Dalio isn’t pulling the trigger on buys and sells at Bridgewater anymore, but he is still sharing his thoughts on successfully running companies. His management lessons can often be adapted to investing, including these three pieces of advice he recently shared on LinkedIn.
Focus On Goals, Not Tasks
Goals often require specific tasks, but tasks often displace people’s focus on the goal. That’s a problem because it can mean energy gets spent on tasks, even when they no longer move the ball up the field toward the goal.
As investors, we risk focusing on the tasks associated with investing our assets, rather than delivering on whatever personal financial goal we’ve set for ourselves.
DON'T MISS: Dalio and Billionaire Investors Are Saying Something Big About AI
As a result, portfolios can wind up packed with stocks that don’t deliver on the goal, or we can become paralyzed by analysis, never acting because we’re too mired in the task of evaluating stocks.

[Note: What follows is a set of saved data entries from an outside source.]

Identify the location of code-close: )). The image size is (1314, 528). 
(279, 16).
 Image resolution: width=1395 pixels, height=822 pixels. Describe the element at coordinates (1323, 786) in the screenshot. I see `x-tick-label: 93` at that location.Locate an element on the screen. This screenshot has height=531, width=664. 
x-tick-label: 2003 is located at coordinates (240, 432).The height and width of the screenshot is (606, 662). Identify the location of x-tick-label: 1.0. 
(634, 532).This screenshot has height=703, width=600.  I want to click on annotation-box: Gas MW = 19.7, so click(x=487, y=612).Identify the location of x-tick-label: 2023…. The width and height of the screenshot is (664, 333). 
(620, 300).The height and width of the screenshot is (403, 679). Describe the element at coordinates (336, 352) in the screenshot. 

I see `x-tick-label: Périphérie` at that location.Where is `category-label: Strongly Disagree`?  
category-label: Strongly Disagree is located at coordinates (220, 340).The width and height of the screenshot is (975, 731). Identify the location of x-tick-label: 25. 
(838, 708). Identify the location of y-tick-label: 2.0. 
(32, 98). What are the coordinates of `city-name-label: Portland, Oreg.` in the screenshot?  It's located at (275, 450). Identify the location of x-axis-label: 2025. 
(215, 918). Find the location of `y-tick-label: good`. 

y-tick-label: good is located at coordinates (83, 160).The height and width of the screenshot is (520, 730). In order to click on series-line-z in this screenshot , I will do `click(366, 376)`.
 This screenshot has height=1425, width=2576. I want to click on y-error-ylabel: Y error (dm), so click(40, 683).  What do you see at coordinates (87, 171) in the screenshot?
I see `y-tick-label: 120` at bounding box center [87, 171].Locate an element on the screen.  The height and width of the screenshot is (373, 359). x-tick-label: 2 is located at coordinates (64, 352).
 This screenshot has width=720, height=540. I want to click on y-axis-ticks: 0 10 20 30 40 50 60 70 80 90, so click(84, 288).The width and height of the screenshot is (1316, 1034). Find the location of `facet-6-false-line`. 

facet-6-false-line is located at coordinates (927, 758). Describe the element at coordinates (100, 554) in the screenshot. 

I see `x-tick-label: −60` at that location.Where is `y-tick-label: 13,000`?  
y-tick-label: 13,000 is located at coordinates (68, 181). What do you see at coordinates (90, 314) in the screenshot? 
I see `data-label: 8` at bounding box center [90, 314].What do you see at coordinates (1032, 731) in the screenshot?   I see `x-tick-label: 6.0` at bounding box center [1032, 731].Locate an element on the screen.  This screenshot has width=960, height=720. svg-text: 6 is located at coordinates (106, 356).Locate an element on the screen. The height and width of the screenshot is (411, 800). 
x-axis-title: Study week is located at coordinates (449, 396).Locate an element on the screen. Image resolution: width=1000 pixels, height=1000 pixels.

To avoid that risk, remind yourself of your goal, and then, ask if what you’re doing is delivering on that goal. If it isn’t, you’ll be in a better position to take action to get back on track quickly.
For example, if your goal is beating a benchmark, such as the S&P 500, regularly ask if you’re over- or underperforming it. Then, ask yourself why? Starting with the goal and working backward can lead to important revelations regarding portfolio construction.
Accountability Is Important to Success
It can be tempting to overlook the shortcomings of others, stepping in to do their work for them for the sake of speed or quality. That’s a mistake for two reasons: It takes your eyes off the big picture, and it fails to empower the team members, so that they can improve.
Dalio writes:
“Holding people accountable means understanding them and their circumstances well enough to assess whether they can and should do some things differently, getting in sync with them about that, and, if they can't adequately do what is required, removing them from their jobs.”
The same can be said about individual holdings in portfolios. Often, investors incorrectly justify holding onto poor-performing positions. Instead of making excuses, hold those positions accountable. If an investment isn’t performing, it could be because your thesis for owning it is broken. Go back and stress test your rationale to understand better the business, and why the market isn't rewarding it. Doing so may make you realize that your money is best invested elsewhere.
Don’t Worry Too Much About Making Mistakes
Mistakes happen. If you don’t accept mistakes as learning opportunities, you’ll risk becoming so afraid of them that you’ll fail to make the best decisions or take any action at all.
“Just worry about making the best decisions possible, recognizing that no matter what you do, most everyone will think you're doing something--or many things—wrong,” writes Dalio.
The best investors are often wrong. Most successful money managers recognize that mistakes are par for the course. They accept them as a reality, rather than tie their ego to them. Remember, many of the leading hedge fund managers of our time have win rates between 50% to 60%. That means they’re wrong nearly as often as they’re right.